Question

Factor the given expressions completely.\n$$x^{2}+5 x+4$$

Answer

**step1 Identify the type of expression to factor**

The given expression, $$x^2 + 5x + 4$$, is a quadratic trinomial of the form $$x^2 + bx + c$$. To factor such an expression, we need to find two numbers that, when multiplied, give the constant term (c) and when added, give the coefficient of the x term (b).

$$x^2 + bx + c$$

In this specific expression, $$x^2 + 5x + 4$$:

- The coefficient of $$x^2$$ is 1.

- The coefficient of $$x$$ (b) is 5.

- The constant term (c) is 4.

**step2 Find two numbers that satisfy the conditions**

We are looking for two numbers that fulfill these two conditions:

1. Their product must be equal to the constant term, which is 4.

2. Their sum must be equal to the coefficient of the x term, which is 5.

Let's list the pairs of integer factors for 4 and check their sums:

- If the numbers are 1 and 4:

$$1 \times 4 = 4$$

$$1 + 4 = 5$$

Since both conditions are met, the two numbers we are looking for are 1 and 4.

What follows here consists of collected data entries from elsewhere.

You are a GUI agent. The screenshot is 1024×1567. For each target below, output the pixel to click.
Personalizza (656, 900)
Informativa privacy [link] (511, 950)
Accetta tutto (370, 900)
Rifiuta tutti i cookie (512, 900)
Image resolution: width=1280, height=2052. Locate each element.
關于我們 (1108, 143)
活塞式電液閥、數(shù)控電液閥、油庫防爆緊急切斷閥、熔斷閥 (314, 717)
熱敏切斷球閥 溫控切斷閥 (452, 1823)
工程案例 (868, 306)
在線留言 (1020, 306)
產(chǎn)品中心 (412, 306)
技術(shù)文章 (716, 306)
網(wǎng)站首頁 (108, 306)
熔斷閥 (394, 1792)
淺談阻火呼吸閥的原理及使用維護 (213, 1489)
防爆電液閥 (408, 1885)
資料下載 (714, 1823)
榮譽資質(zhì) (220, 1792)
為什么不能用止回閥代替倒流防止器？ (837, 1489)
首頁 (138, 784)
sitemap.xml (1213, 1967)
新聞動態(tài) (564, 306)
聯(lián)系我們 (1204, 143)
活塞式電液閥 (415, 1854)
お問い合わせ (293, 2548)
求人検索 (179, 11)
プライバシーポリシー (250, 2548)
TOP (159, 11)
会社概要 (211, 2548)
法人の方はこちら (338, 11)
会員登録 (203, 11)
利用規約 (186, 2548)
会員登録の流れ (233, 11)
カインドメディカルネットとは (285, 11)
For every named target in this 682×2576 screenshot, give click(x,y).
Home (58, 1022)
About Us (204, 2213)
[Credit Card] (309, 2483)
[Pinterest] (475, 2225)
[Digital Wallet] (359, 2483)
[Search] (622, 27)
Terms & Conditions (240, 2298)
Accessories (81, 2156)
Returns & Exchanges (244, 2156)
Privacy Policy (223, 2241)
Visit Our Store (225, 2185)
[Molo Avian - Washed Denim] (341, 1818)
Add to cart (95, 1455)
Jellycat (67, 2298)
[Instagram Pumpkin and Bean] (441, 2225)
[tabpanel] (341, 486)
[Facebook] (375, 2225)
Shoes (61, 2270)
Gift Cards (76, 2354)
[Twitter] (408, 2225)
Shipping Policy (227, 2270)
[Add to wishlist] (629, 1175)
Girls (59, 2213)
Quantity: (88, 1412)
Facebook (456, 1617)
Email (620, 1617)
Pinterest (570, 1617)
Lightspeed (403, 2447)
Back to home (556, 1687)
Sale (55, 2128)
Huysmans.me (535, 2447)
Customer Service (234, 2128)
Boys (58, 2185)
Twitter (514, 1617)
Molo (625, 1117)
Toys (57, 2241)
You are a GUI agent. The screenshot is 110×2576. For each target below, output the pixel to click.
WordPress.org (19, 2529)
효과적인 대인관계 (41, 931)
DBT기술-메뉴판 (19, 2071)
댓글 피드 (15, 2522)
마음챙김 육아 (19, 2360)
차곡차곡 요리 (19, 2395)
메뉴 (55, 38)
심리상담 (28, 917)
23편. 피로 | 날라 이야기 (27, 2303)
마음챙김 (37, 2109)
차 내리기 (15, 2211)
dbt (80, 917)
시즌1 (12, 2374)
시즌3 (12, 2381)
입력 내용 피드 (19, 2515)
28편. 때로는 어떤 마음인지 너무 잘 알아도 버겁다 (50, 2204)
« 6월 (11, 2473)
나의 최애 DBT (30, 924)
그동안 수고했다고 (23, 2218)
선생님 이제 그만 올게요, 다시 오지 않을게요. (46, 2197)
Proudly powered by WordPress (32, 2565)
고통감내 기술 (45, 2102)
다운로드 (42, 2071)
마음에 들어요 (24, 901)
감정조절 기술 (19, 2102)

**step3 Write the factored form of the expression**

Once the two correct numbers are found (in this case, 1 and 4), the quadratic trinomial $$x^2 + bx + c$$ can be written in its factored form as $$(x + \text{first number})(x + \text{second number})$$.

Using the numbers 1 and 4 that we found:

$$(x+1)(x+4)$$

This is the completely factored form of the given expression.